Should additional and further research confirm the importance of complement proteins in TMA, then existing drugs that target these proteins might prove useful.
 
A potential pharmaceutical candidate such drug, eculizumab, is a key treatment for hematopoietic stem cell transplant–associated TMA. However, these treatments would likely be reserved for the most severely ill because of associated side effects.
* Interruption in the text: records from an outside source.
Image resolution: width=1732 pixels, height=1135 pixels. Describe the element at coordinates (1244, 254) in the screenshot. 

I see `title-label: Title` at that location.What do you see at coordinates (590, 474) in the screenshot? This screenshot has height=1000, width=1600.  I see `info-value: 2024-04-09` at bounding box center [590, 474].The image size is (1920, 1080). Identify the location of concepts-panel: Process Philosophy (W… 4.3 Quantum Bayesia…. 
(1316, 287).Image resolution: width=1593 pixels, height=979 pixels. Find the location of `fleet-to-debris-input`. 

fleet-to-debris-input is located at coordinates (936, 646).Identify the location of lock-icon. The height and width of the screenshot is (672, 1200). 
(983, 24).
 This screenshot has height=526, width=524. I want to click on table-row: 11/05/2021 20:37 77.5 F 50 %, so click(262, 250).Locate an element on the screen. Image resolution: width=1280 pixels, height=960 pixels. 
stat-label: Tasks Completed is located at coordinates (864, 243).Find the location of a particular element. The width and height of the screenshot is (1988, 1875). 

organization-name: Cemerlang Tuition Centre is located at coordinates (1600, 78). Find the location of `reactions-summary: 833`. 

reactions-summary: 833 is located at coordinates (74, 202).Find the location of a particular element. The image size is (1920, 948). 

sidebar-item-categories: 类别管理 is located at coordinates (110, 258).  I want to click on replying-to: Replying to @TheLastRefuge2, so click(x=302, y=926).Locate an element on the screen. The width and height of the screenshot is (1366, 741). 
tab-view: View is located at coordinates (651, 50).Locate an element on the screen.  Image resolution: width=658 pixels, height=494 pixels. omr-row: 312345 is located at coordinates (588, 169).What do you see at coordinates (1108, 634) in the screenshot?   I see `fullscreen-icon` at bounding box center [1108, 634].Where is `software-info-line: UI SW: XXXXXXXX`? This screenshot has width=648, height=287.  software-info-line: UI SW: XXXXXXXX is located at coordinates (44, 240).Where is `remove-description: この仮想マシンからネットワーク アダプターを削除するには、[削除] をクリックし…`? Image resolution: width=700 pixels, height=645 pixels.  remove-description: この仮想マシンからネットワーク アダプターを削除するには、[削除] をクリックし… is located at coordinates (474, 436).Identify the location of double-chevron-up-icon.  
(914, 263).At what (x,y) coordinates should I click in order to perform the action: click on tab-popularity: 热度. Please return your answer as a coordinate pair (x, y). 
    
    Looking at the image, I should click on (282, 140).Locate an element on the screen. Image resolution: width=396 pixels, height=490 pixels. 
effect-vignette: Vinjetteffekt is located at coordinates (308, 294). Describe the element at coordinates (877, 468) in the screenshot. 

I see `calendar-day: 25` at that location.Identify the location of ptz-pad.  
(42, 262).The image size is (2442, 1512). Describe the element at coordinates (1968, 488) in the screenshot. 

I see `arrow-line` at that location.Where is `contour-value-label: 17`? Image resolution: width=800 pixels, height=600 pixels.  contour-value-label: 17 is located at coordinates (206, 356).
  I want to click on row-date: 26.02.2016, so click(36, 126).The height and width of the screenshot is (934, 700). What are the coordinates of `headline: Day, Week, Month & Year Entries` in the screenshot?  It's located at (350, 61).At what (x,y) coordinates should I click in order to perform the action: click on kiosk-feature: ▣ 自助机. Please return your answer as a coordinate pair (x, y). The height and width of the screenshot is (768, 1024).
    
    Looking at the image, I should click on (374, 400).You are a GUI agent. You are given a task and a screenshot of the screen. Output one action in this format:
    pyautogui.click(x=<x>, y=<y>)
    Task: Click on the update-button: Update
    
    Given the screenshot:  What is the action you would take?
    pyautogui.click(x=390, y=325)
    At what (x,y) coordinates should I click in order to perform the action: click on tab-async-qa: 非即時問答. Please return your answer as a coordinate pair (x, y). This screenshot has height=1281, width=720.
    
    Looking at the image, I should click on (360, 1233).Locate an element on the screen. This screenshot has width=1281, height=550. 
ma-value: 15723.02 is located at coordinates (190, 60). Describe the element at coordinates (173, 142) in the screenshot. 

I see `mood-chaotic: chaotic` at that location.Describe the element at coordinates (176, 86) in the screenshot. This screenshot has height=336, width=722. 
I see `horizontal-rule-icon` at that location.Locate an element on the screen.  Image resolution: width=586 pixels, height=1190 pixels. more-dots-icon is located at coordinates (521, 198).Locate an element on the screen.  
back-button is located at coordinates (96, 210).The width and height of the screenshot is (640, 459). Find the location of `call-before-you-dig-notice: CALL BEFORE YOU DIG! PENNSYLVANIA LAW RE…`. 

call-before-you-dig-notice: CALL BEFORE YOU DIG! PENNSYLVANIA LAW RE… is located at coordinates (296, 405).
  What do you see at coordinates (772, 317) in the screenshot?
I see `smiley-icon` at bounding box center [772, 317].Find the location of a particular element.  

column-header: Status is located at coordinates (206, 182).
Blood thinners could also have a role. https://pubmed.ncbi.nlm.nih.gov/32369610/
 
https://pubmed.ncbi.nlm.nih.gov/32327719/
 
https://pubmed.ncbi.nlm.nih.gov/32961333/
 
The study team concluded, “We have shown that terminal complement activation is present in children across the spectrum of SARS-CoV-2 infection and that a high proportion of these children met clinical criteria for TMA. Elevations in sC5b9 occur independently of other laboratory markers associated with COVID-19 and MIS-C, and are associated with evidence of renal dysfunction. Although additional studies are clearly needed, evaluation for clinical TMA and complications of TMA should be considered in hospitalized children with SARS-CoV-2. The long-term implications of complement activation and TMA in these children need to be studied.”